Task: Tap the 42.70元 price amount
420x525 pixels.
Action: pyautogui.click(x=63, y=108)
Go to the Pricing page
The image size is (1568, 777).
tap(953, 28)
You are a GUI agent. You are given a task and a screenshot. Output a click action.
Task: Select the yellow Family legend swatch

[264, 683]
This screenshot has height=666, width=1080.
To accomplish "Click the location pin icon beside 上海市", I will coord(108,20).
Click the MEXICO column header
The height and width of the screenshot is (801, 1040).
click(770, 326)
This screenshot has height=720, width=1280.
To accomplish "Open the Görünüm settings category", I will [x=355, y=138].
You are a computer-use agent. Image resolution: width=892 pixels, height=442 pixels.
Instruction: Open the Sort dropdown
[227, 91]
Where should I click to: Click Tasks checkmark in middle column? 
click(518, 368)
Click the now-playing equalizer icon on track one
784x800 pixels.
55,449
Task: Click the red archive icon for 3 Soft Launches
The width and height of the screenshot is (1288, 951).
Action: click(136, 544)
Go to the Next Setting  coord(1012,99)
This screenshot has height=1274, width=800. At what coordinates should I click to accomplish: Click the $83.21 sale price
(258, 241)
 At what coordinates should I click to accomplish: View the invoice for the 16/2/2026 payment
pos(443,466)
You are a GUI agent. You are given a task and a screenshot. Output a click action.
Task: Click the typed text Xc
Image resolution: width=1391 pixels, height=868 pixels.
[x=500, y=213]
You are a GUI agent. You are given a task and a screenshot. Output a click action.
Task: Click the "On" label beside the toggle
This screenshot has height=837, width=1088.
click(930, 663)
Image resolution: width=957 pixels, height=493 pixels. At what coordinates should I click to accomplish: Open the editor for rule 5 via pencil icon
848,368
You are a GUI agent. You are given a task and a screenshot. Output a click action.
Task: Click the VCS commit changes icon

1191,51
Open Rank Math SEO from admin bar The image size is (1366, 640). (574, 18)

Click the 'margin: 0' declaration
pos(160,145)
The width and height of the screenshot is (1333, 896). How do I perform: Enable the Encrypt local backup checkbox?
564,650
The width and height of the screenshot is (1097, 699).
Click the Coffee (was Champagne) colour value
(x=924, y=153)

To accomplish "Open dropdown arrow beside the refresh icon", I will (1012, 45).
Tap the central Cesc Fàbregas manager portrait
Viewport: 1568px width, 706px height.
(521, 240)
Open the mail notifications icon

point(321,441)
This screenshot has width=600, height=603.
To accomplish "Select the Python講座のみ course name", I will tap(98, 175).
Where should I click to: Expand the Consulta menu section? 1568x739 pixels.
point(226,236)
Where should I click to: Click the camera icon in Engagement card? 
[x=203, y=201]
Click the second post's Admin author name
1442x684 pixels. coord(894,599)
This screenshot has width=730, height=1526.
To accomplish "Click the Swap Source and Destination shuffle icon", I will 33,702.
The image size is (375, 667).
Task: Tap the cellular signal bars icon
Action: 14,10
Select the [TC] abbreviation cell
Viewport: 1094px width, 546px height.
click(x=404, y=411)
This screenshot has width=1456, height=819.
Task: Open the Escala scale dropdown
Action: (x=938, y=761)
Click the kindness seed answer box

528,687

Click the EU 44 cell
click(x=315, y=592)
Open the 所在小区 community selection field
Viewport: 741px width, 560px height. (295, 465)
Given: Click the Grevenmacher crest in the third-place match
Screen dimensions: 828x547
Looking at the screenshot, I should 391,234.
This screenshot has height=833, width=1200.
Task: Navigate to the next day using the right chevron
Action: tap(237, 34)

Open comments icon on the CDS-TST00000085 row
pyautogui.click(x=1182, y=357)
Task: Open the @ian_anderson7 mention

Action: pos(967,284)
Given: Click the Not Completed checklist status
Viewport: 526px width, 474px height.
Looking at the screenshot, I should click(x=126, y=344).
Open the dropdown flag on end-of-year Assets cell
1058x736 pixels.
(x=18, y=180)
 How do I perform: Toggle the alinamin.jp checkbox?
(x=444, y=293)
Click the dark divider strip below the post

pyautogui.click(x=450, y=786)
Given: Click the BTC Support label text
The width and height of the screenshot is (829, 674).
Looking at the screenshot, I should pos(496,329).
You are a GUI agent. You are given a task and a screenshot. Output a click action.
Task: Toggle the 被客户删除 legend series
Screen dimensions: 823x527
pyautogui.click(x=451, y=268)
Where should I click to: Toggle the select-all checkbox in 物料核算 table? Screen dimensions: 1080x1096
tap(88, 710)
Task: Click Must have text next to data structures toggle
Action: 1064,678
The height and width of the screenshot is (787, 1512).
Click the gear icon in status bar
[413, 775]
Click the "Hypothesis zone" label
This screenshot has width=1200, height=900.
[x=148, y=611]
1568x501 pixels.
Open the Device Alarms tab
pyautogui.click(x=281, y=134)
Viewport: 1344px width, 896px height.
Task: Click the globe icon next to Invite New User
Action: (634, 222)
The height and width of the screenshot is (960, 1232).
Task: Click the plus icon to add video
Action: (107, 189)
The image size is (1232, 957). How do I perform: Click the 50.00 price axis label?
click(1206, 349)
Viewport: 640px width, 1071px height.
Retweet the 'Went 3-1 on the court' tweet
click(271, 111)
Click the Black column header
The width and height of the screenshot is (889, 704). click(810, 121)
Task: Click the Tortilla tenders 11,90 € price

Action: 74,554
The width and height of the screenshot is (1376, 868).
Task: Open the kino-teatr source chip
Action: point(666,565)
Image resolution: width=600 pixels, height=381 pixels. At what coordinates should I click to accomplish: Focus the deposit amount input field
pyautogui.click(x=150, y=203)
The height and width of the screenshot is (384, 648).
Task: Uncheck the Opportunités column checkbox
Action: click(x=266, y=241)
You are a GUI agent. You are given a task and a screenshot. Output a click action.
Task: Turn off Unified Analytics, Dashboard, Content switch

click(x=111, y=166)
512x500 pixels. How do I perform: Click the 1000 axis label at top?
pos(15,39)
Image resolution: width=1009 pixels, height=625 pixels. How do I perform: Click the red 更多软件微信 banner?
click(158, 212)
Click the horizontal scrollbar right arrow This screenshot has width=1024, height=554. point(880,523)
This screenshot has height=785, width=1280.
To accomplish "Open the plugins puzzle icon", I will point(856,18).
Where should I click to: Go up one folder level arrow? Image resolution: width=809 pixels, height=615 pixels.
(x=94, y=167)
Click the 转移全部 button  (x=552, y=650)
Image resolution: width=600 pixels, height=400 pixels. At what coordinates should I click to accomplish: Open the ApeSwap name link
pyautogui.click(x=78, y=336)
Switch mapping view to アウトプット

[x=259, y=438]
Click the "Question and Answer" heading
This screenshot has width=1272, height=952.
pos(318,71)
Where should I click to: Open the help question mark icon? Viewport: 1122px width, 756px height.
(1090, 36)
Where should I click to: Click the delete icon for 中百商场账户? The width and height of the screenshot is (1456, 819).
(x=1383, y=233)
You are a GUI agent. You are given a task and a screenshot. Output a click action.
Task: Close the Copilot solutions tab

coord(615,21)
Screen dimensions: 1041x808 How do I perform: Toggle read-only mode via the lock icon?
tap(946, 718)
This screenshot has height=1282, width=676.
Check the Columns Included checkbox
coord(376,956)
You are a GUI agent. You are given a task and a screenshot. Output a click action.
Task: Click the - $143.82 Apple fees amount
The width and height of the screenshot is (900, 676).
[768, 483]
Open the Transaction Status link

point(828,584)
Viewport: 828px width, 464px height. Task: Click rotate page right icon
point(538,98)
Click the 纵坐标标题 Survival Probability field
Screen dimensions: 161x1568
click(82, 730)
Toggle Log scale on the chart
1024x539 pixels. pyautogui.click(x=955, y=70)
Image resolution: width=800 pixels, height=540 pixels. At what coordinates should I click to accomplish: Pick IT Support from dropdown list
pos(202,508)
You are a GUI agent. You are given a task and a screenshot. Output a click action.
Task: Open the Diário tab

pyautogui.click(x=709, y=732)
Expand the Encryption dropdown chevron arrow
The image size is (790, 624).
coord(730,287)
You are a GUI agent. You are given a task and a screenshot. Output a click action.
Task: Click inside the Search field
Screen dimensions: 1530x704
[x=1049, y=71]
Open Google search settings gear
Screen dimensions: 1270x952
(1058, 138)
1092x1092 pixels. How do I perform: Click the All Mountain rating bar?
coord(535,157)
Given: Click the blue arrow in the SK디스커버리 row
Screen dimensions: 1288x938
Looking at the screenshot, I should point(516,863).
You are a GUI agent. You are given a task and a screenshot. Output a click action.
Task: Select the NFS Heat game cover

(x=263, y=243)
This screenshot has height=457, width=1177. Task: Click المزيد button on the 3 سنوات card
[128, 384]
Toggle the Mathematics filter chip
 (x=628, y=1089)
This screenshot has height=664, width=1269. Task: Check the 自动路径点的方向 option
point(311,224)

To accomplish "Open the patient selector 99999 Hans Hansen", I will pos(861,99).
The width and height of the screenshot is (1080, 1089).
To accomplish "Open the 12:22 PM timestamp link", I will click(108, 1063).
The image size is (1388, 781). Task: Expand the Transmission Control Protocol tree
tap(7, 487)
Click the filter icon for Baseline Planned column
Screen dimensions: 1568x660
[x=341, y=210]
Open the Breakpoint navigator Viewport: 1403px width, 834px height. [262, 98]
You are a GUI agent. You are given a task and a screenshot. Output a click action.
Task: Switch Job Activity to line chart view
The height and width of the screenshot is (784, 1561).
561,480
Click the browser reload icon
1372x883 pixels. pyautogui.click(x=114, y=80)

::::::::::

Exercise requirements - Show every line from the entries that includes the word "settings".

Written response -
To accomplish "Open the Görünüm settings category", I will [x=355, y=138].
Open Google search settings gear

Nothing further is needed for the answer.